This blog is intended to go along with Population: An Introduction to Concepts and Issues, by John R. Weeks, published by Cengage Learning. The latest edition is the 13th (it will be out in January 2020), but this blog is meant to complement any edition of the book by showing the way in which demographic issues are regularly in the news.

You can download an iPhone app for the 13th edition from the App Store (search for Weeks Population).
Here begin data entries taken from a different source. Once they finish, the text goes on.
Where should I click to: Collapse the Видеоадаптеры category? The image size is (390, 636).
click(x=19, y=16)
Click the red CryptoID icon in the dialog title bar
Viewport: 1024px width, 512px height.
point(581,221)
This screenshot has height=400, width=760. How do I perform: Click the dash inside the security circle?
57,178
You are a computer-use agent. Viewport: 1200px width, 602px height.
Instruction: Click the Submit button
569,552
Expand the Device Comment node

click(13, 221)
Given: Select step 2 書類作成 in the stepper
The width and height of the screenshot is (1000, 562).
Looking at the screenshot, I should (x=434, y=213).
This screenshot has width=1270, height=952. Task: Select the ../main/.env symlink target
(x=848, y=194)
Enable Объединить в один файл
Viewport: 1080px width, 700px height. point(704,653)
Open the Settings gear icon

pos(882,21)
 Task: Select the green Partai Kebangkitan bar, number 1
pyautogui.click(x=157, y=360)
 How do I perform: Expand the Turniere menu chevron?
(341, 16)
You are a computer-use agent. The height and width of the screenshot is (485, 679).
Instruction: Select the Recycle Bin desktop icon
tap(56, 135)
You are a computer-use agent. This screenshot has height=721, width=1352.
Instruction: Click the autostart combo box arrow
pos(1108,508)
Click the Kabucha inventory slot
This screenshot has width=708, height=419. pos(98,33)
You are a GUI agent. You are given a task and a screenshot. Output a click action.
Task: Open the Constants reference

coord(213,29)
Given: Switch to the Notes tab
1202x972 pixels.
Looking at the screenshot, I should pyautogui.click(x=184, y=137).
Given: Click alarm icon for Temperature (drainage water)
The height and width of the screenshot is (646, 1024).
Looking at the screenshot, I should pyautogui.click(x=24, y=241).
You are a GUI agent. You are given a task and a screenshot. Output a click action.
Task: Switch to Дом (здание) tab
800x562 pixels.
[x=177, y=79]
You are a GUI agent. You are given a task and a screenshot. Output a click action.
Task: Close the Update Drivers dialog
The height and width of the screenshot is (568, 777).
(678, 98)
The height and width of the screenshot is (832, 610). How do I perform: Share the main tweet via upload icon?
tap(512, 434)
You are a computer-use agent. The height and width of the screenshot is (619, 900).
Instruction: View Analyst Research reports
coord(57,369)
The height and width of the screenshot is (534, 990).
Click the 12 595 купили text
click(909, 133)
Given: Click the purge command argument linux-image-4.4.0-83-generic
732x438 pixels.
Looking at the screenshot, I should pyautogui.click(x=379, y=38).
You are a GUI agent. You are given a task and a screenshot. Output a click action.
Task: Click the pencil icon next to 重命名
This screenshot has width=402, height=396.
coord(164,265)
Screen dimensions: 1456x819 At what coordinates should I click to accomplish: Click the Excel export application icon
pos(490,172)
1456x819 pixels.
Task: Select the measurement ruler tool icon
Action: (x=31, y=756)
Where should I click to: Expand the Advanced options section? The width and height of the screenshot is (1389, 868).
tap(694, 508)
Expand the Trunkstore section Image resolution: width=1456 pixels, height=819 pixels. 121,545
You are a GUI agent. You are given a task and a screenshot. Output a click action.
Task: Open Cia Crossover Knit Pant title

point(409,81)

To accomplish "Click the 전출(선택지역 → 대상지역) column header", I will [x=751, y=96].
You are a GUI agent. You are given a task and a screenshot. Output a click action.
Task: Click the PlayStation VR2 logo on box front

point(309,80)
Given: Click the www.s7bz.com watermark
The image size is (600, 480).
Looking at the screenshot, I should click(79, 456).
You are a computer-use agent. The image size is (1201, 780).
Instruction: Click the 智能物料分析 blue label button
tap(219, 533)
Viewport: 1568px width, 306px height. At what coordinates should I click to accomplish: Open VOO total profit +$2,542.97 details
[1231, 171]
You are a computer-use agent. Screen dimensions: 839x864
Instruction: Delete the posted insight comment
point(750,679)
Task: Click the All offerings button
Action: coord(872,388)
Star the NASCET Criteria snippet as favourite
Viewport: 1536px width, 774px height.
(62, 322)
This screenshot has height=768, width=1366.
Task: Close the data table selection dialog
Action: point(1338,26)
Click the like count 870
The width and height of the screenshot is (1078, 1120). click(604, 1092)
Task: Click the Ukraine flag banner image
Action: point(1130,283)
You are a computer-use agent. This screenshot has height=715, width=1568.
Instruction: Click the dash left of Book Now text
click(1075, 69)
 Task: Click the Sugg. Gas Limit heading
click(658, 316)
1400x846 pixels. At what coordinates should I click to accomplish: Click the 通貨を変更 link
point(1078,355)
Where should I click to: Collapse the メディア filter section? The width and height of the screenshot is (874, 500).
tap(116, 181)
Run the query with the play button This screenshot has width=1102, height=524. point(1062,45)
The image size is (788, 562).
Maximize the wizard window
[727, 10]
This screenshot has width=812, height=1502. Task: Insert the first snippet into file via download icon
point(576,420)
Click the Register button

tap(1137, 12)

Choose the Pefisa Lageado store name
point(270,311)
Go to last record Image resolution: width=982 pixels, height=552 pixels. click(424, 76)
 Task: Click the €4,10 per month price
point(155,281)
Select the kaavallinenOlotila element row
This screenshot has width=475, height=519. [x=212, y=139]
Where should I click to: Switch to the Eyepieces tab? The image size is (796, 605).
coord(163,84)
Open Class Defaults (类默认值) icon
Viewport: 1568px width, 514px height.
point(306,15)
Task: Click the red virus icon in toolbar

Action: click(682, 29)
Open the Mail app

If you are a user of my textbook and would like to suggest a blog post idea, please email me at: john.weeks@sdsu.edu

Thursday, March 19, 2015

Latinos and the Future of America

I was traveling all of last week and so it has taken me some time to catch up with my reading, such as the front page story (with a whole special section) in last week's Economist, about the role of Latinos in the future of America. It's all good, no matter what the older, predominantly non-Hispanic white population may think. The children of immigrants will fuel the future of America and, in The Economist's view, keep the country at the forefront. I was especially pleased to see demographers highlighted in the story:
In a recent book, “Diversity Explosion”, William Frey of the Brookings Institution, a think-tank, makes an impassioned call to celebrate America’s new demographics. In just a few years, his numbers show, there will be as many whites over 65 as white children. Among non-whites, children outnumber the old by four to one. Take away Hispanics and other fast-growing minorities, and America’s numbers look like those for Italy, a country full of pensioners with a shrinking labour force. As things stand, however, America’s working-age population is expected to grow at a healthy clip.
But there's still work to do:
Steve Murdock of Rice University, a former boss of the US Census bureau, recently published a paper warning Texans that Hispanics are not getting enough advanced degrees and qualifications to replace highly educated whites retiring from their state’s workforce. By 2050, his study predicts, Hispanic workers will outnumber white ones in Texas by almost three to one, but without a change in education policy the state will be poorer and less competitive.
Despite the challenges, the broad base of children in the US (see accompanying graph) bodes well for the country's future. Contrast that with the story in this same issue of The Economist pointing out that Japan has pulled up the drawbridge against refugees.
AROUND 9m people have fled their homes in Syria. Over 3m have taken refuge in neighbouring countries. But thousands more have fanned out across the world, some to as far away as Japan. There, they have found the drawbridge up. The world’s third-largest economy has yet to grant asylum to a single Syrian.
The treatment meted out to Syrians is consistent with Japan’s stingy record on sheltering people fleeing conflicts of all kinds. In the decade to 2013, the country gave asylum to just over 300 refugees. In 2014, the number fell to 11.